Vier Polizeibeamte und ein Vertreter der Stadt Erlangen fanden sich am Morgen des 20. April beim Büro des Erlanger Vereins zur Förderung alternativer Medien zur Hausdurchsuchung ein. Eine Richterin des Amtsgerichts Erlangen hatte diesen Besuch angeordnet. Als "Beweismittel" wurden drei Plakate beschlagnahmt.
Eins davon hing im Schaufenster und ist nach Ansicht des Erlanger Gerichts Anlass genug um die Büroräume durchstöbern zu lassen.
Bundesweit wurde dieses Plakat der Roten Hilfe verteilt und ausgehangen. Es thematisiert ein Berufsverbot gegen einen Heidelberger Realschullehrer. Die Reaktion der Erlanger Polizei ist allerdings einzigartig - ähnliche Fälle sind bundesweit nicht bekannt.
Unter der Schlagzeile "Das neue Heidelberger Schloss" ist auf dem Poster vor der Kulisse des Heidelberger Schlosses eine Person mit Vorhängeschloss an den Lippen abgebildet. Die Fußzeile ist - auf den ersten Blick - mit einem kleinen Emblem versehen, das dem Wappen von Baden-Württemberg ähnelt. Allerdings vermisst man beim näheren Hinsehen die drei Löwen, diese wurden durch drei Schweine ersetzt. Das sei, behauptet das Erlanger Gericht, strafbar als Verunglimpfung des Staates und seiner Symbole. Gegen den Vereinsvorstand wird nun ermittelt, ob er diesen Plakatanschlag veranlasst oder gebilligt habe.

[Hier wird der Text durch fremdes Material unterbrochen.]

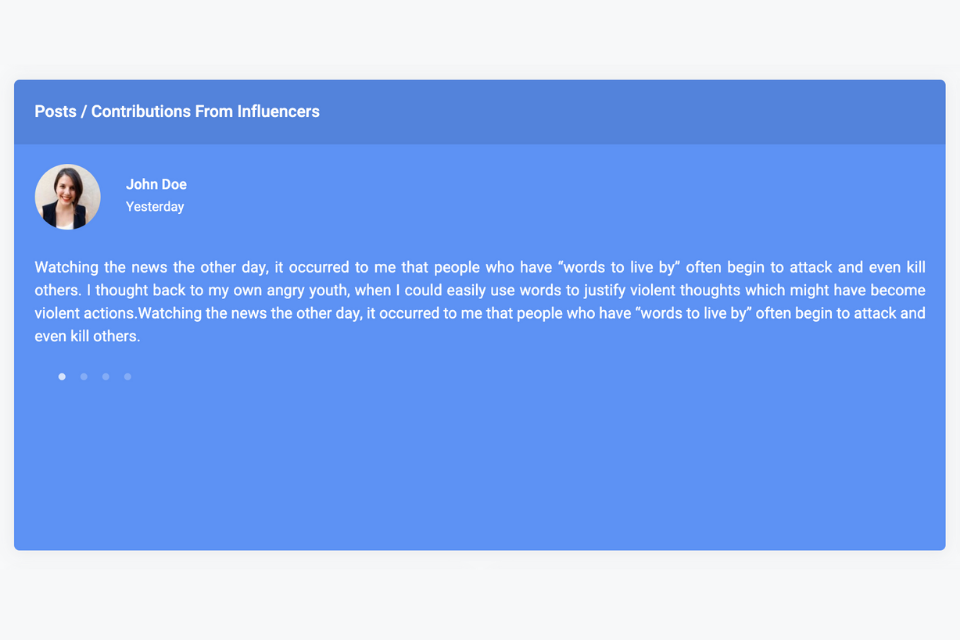
Task: Click the John Doe author name
Action: point(156,184)
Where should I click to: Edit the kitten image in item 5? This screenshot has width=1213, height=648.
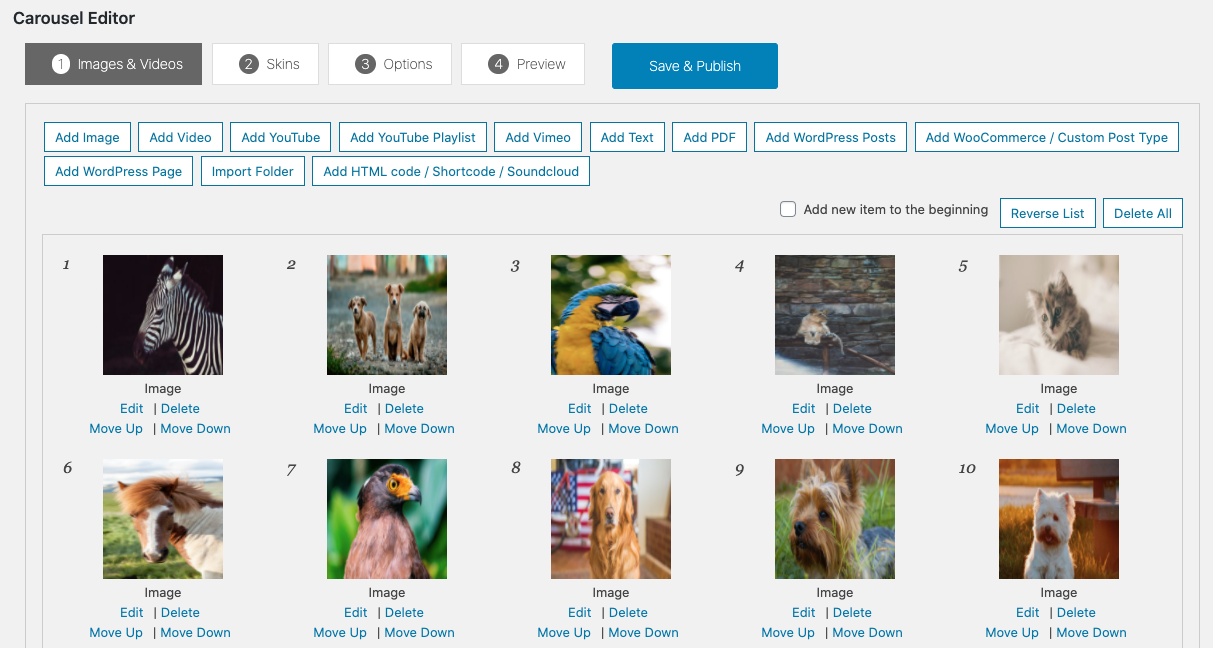1027,409
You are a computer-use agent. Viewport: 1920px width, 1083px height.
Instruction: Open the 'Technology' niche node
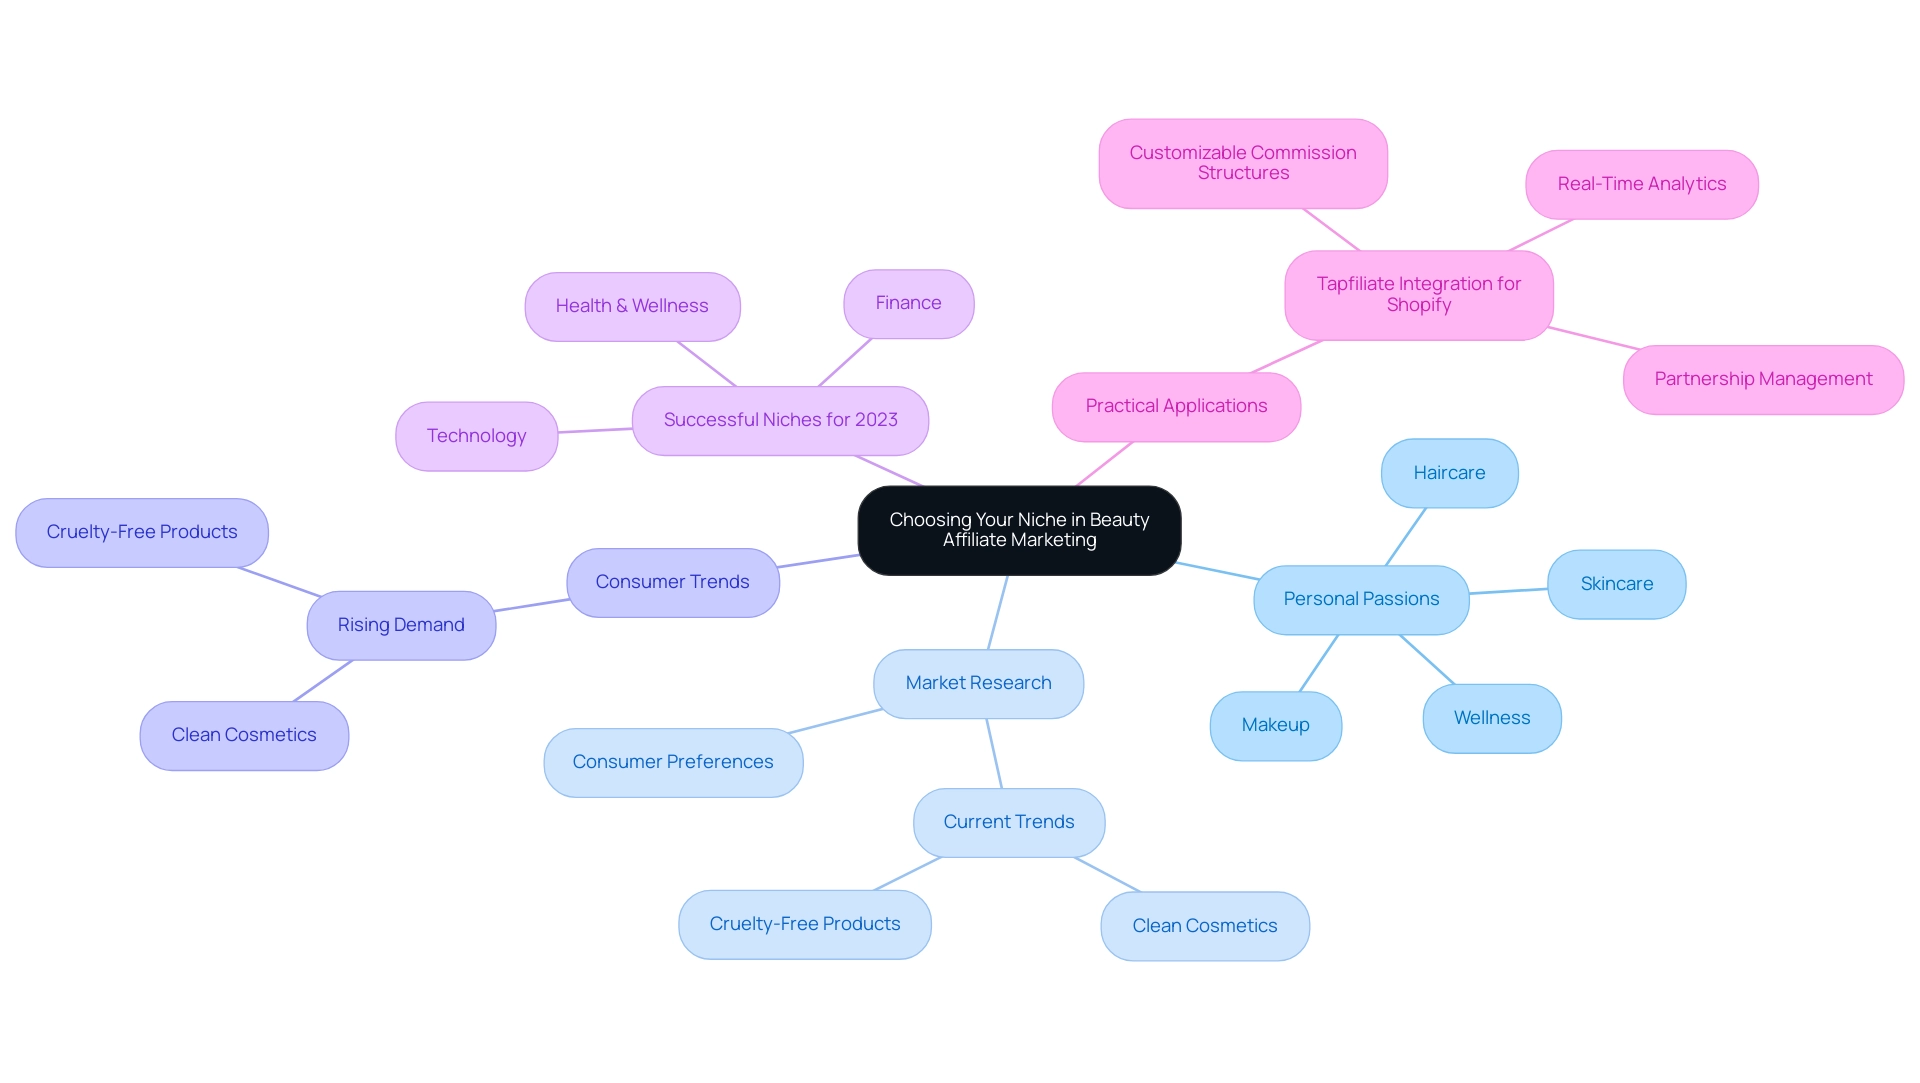click(x=477, y=433)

Neue Schaufenster-Dekoration

Sonja Brünzels vom Verein zur Förderung alternativer Medien warnt davor, diesen Vorfall auf die leichte Schulter zu nehmen: "Die Richterin hat recht getan. Gerade das Wahrzeichen des bayerischen Freistaates wäre ein willfähriges Objekt. Nicht auszudenken, würde eines Tages die Volkskrone, die im Zentrum des Wappens steht, von Schweinen gehalten, die noch dazu die Zunge herausstrecken."

Inzwischen wurde das Ermittlungsverfahren eingestellt. Was für den Erlanger Verein nicht überraschend kam. So ganz ernst genommen hat man dort die Anschuldigungen ohnehin nicht.

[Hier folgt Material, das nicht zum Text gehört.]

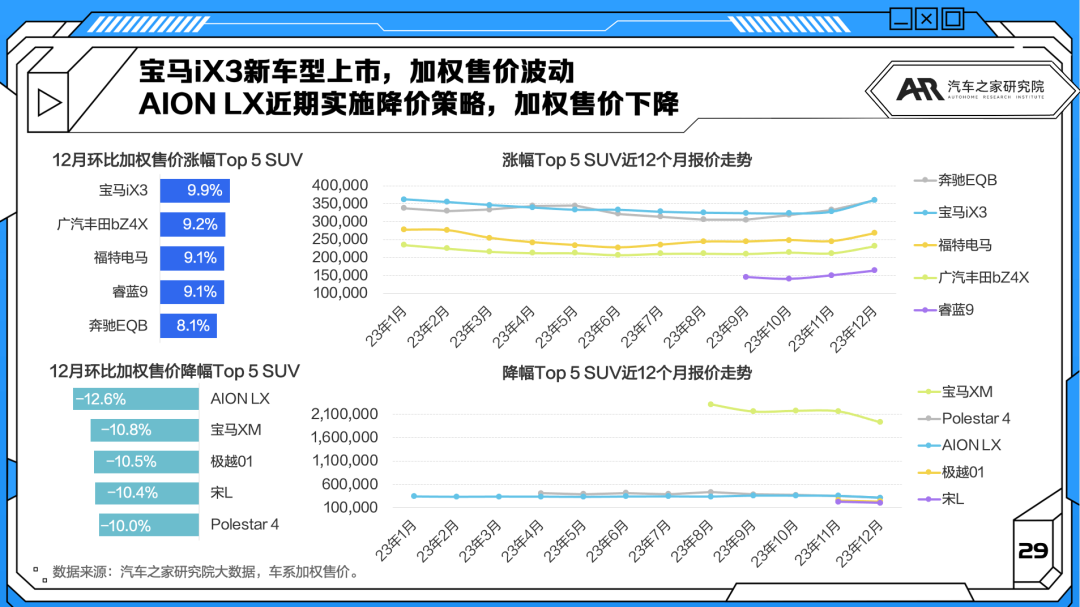Click the X box icon at top right
This screenshot has height=607, width=1080.
tap(927, 17)
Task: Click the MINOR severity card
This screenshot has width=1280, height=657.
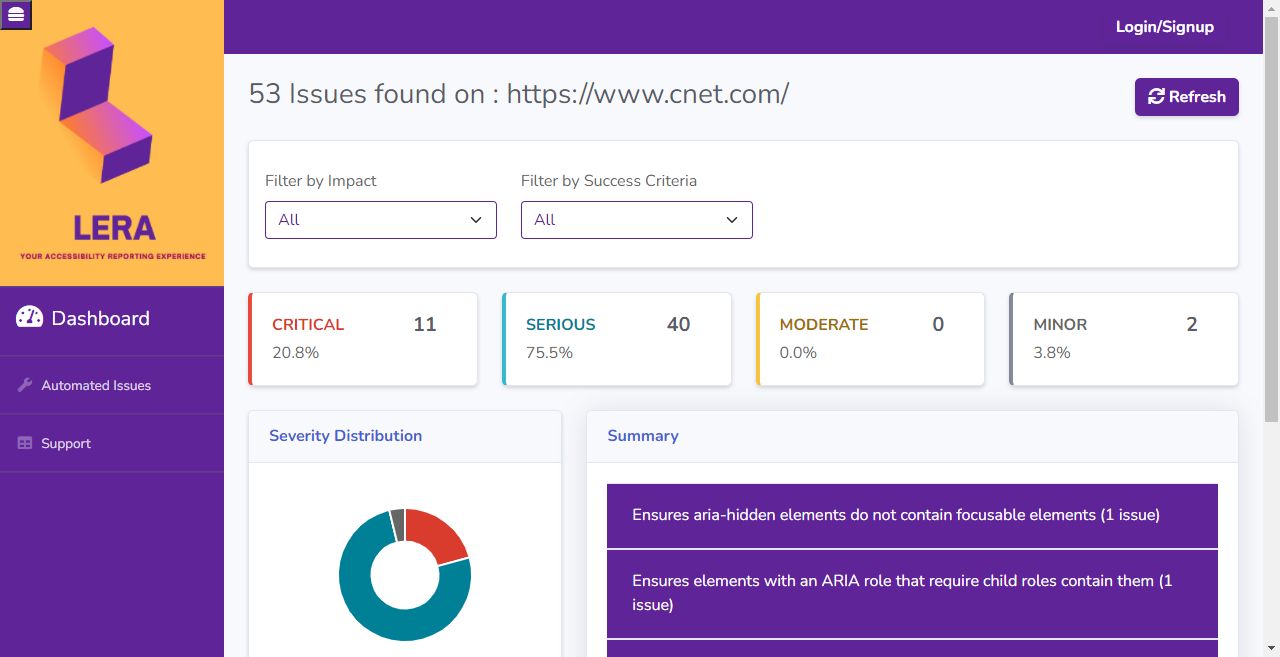Action: (x=1123, y=338)
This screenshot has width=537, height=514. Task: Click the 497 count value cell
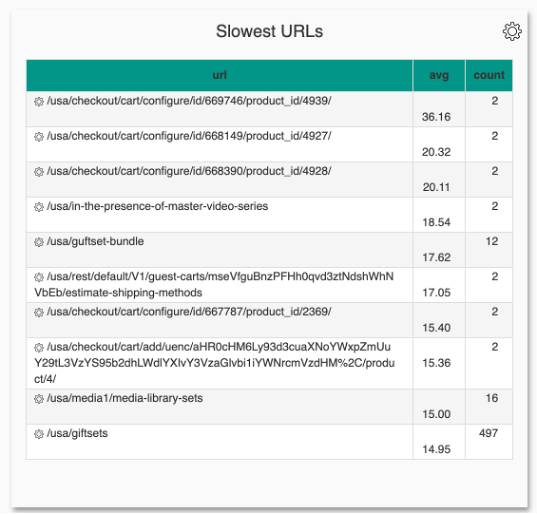(489, 442)
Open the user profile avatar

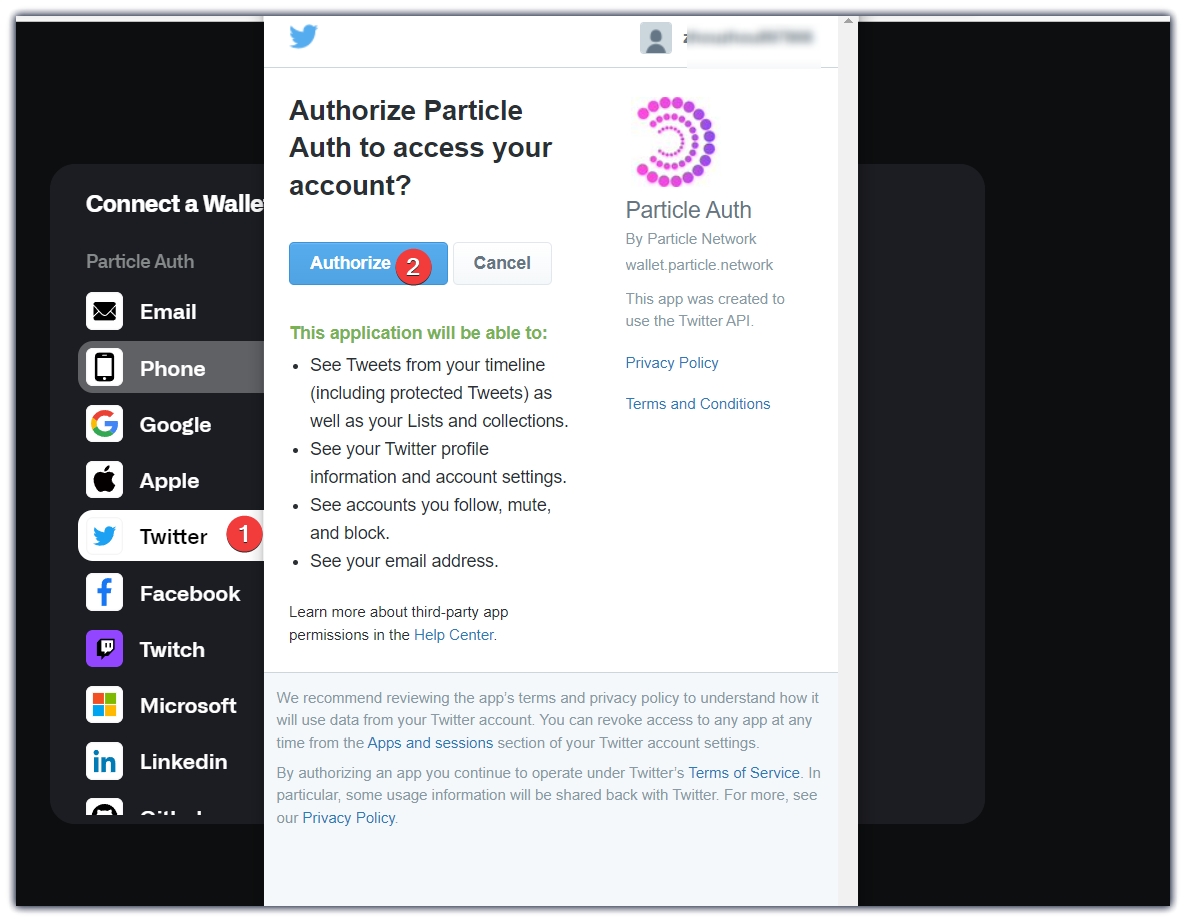(656, 39)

Wegen Lächerlichkeit wurde das Verfahren nun aber nicht niedergeschlagen. Jedenfalls nicht offiziell. Sondern weil es wahrscheinlich nicht nachweisbar sei - erläutert Bernhard Wankel, Pressesprecher der Nürnberger Justiz - wer für dne Aushang des Plakats verantwortlich ist.